For April, we are featuring an under-used performer for the shrub border or high-canopied shady areas, the bottlebrush buckeye, Æsculus parviflora.  One of eight species of buckeye native to North America, it occupies a relatively small native range from the Savannah River west across central Georgia and Alabama and south to the Florida panhandle, but easily adapts to cooler climates as far north as Chicago and Portland, Maine.

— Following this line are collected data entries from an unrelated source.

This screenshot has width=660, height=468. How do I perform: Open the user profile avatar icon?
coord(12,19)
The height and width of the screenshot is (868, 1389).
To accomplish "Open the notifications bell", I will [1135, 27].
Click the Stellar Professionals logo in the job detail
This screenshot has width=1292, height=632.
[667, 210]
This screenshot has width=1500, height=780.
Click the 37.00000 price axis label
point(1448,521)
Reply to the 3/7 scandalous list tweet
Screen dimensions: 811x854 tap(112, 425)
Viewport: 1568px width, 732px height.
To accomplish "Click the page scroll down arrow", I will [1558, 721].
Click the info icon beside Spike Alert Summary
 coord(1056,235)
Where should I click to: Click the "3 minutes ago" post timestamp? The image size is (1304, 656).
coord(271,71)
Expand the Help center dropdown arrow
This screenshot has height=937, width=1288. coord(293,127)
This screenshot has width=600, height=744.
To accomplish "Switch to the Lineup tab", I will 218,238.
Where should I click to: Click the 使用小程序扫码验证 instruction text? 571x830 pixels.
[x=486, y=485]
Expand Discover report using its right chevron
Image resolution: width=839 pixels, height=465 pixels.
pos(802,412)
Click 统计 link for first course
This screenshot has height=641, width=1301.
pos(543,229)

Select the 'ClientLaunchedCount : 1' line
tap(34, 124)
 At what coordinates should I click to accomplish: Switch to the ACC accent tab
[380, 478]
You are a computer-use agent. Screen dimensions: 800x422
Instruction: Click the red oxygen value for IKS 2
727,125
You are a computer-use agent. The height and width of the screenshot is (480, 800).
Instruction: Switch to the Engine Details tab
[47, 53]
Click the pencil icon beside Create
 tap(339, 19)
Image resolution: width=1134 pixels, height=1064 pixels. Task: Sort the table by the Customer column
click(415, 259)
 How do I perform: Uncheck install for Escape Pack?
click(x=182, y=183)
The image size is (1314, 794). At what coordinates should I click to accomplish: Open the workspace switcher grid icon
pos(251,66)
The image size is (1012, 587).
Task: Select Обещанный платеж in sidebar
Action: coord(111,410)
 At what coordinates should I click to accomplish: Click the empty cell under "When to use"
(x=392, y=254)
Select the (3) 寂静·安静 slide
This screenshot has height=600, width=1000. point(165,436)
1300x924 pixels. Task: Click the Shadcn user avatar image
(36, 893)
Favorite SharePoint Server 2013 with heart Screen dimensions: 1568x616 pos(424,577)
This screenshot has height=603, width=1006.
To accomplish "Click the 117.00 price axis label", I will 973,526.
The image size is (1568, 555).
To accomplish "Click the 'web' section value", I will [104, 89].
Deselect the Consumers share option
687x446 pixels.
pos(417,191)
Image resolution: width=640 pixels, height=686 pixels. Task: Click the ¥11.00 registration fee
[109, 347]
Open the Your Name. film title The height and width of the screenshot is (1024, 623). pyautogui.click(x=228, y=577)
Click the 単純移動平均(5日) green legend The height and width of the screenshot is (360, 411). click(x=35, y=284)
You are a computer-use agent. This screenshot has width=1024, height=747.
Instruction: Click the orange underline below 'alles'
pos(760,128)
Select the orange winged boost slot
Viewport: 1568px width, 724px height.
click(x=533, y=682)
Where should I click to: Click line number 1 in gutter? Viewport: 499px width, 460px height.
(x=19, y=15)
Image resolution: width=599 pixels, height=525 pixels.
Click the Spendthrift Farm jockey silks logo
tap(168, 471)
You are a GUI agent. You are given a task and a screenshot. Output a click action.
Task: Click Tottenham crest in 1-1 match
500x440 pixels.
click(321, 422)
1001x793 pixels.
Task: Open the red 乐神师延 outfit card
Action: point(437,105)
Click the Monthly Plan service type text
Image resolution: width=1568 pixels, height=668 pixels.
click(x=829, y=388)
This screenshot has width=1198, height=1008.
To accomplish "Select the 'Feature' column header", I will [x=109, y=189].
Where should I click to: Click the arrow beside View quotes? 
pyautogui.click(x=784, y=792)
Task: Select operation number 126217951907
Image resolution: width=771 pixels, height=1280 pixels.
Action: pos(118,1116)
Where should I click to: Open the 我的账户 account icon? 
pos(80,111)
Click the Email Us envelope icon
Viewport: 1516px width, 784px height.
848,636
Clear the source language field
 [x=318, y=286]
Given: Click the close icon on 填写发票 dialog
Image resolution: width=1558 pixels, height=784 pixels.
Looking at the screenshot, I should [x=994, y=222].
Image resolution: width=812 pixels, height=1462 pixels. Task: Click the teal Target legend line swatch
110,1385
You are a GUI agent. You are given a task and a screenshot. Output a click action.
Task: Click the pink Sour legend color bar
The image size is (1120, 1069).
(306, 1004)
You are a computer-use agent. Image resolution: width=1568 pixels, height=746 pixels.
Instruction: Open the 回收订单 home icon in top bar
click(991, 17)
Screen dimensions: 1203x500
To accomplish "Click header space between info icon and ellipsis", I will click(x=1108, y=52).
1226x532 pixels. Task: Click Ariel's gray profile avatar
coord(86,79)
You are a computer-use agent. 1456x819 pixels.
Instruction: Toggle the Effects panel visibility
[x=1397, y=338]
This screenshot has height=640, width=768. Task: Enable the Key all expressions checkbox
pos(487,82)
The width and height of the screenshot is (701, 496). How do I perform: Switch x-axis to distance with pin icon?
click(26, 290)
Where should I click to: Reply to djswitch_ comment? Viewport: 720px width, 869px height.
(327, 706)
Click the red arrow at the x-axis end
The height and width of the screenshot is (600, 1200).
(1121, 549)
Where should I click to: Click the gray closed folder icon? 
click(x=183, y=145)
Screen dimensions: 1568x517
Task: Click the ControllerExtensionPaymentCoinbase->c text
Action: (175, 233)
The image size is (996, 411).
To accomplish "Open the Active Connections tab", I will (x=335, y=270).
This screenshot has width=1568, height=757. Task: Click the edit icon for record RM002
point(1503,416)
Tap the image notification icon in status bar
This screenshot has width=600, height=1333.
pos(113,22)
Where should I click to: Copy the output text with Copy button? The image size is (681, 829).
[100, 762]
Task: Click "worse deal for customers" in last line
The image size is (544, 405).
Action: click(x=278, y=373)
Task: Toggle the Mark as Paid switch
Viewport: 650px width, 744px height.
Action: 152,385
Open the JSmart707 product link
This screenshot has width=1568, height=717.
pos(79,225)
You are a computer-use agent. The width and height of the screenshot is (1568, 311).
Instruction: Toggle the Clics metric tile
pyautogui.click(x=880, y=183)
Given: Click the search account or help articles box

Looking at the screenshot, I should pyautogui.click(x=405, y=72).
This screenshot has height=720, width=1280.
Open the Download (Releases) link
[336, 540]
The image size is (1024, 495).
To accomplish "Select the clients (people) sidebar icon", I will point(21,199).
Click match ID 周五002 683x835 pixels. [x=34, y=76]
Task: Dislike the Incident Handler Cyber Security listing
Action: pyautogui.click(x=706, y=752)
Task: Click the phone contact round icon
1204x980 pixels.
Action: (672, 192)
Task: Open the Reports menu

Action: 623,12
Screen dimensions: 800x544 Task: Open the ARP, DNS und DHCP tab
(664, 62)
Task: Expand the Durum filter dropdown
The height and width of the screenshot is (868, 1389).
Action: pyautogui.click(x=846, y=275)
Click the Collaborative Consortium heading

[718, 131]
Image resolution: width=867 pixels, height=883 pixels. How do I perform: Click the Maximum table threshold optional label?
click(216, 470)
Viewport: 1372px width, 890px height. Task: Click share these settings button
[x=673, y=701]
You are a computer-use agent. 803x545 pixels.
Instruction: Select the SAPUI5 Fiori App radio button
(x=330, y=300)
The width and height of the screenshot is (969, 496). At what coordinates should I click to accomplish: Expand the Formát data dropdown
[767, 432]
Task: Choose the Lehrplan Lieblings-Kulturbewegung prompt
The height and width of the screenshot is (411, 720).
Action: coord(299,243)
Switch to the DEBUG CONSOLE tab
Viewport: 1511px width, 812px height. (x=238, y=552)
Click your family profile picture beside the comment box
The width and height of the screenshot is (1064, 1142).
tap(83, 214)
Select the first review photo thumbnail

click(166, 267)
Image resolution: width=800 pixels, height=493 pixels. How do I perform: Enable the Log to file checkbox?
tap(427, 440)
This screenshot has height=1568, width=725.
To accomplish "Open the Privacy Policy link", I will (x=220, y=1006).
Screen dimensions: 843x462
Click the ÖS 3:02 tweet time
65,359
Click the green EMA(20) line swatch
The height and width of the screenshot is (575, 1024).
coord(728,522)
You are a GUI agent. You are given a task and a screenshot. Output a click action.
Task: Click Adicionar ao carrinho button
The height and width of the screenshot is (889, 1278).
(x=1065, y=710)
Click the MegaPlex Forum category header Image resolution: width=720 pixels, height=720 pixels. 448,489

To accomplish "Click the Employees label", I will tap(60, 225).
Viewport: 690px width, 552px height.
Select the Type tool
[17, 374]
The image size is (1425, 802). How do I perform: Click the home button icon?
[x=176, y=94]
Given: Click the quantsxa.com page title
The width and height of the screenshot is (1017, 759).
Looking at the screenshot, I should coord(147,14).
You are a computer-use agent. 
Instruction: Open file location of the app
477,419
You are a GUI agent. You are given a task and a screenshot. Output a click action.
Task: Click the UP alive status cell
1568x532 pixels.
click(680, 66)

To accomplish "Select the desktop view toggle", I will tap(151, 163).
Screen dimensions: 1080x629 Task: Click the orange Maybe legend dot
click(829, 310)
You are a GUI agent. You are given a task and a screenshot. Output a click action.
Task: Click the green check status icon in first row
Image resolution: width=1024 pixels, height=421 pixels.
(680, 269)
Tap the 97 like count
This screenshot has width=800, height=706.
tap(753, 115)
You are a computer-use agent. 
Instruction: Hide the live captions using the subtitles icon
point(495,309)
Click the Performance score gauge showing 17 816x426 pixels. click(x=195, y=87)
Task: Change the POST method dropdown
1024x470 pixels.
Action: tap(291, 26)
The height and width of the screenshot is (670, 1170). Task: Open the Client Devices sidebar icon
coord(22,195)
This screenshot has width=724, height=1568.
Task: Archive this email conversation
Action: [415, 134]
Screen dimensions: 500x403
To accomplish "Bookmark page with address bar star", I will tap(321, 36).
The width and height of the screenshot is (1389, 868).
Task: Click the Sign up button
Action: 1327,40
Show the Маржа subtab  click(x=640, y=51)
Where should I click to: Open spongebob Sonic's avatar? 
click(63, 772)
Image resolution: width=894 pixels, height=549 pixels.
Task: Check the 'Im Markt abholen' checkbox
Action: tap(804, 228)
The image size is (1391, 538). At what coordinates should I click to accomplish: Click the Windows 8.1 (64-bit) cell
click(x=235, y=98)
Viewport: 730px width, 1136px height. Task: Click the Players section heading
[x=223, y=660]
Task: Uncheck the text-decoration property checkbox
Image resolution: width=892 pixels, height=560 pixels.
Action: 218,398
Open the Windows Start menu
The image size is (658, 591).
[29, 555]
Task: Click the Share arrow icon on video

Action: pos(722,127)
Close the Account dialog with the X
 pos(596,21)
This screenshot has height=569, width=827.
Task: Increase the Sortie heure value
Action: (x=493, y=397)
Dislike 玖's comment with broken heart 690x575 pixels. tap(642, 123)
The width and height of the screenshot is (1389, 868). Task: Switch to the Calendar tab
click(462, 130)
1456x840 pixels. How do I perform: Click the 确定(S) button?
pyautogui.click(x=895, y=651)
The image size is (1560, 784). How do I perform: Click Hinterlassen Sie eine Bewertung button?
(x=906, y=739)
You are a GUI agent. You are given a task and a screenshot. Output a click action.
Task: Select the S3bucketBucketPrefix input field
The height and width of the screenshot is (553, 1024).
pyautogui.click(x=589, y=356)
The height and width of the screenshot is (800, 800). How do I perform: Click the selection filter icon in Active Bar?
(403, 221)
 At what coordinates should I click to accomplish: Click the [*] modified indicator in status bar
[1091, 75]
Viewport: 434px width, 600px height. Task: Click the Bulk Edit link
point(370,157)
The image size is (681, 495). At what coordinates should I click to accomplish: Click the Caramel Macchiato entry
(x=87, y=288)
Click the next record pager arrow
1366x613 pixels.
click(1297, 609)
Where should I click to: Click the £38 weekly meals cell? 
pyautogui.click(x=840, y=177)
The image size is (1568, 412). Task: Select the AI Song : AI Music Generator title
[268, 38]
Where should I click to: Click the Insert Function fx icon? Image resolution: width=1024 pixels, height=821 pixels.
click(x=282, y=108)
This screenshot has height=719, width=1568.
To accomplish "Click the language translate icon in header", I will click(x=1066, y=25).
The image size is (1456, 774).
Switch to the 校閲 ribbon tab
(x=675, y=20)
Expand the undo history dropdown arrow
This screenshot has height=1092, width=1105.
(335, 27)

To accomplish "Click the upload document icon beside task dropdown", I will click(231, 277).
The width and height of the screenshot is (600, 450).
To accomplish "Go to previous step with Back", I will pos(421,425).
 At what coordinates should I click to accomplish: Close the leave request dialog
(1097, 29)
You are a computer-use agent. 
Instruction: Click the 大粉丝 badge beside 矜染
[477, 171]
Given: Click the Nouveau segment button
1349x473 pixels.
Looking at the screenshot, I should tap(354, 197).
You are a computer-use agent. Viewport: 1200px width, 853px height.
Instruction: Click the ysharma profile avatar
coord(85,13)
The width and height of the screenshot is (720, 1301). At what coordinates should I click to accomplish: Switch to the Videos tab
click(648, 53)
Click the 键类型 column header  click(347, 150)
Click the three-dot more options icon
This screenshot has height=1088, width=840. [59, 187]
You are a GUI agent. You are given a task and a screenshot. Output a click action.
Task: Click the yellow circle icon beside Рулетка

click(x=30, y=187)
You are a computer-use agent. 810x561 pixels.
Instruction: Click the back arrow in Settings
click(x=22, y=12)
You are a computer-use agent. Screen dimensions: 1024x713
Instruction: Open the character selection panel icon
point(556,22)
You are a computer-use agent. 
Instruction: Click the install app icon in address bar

Æsculus parviflora, leaf detail

Æsculus parviflora, leaf detail

In its native mid-south, Æ. parviflora form dense stands along bluffs and ravines and in high-shaded forests.  Typically maturing at 8 to 12 feet in height, it tends to slowly spread laterally by suckering so that a single individual may cover 25 feet in width at maturity. In the landscape, the coarse texture and smooth light grey bark make an excellent backdrop for smaller shrubs and perennials.   Like most buckeyes, leaves emerge from large buds relatively late in the season; the large, palmate leaves with 5 to 7 leaflets usually provide a dense dark-green cover to the shrub from the ground up.  The showy white flowers, peppered with red anthers, are produced in cylindrical bottlebrush-like spires up to a foot long in early summer when few other plants are in flower. The foliage usually turns a clear butter yellow in early autumn.  Unlike in its native range, Æ. parviflora rarely sets fruit in the landscape.

Æsculus parviflora, flowers

Æsculus parviflora, flowers

As a landscape plant, bottlebrush buckeye is low-maintenance.  Pruning is rarely required and although suckering, the shrub spreads slowly so that unwanted new shoots can be easily removed.  It has no significant pests, although it can suffer from leaf scorch in prolonged periods of hot, dry weather.  It prefers a moist, well-drained soil in full sun, but is also very tolerant of light shade and can perform well in drier situations if regularly watered for the first few years while becoming established.

Æsculus parviflora, 8 ft B&B

Æsculus parviflora, flowers

Like their closest relatives, the maples (Acer); buckeyes contain saponins in their leaves and fruit.  Saponins are defensive compounds that impart a bitter taste thus discouraging browsing.  They are also especially toxic to cold-blooded vertebrates; native Americans used the ground buckeye fruits and other saponin-containing plants to stun fish in ponds and other stagnant bodies of water.  Buckeye fruits (so-called because they are shiny brown with a yellowish attachment scar, much like a deer’s eye) were also commonly used in tanning leather.

White House Natives supplies Æsculus parviflora in sizes from 3 ft to 6 ft.   It is a deserving native that can be a welcome addition to the shrub border.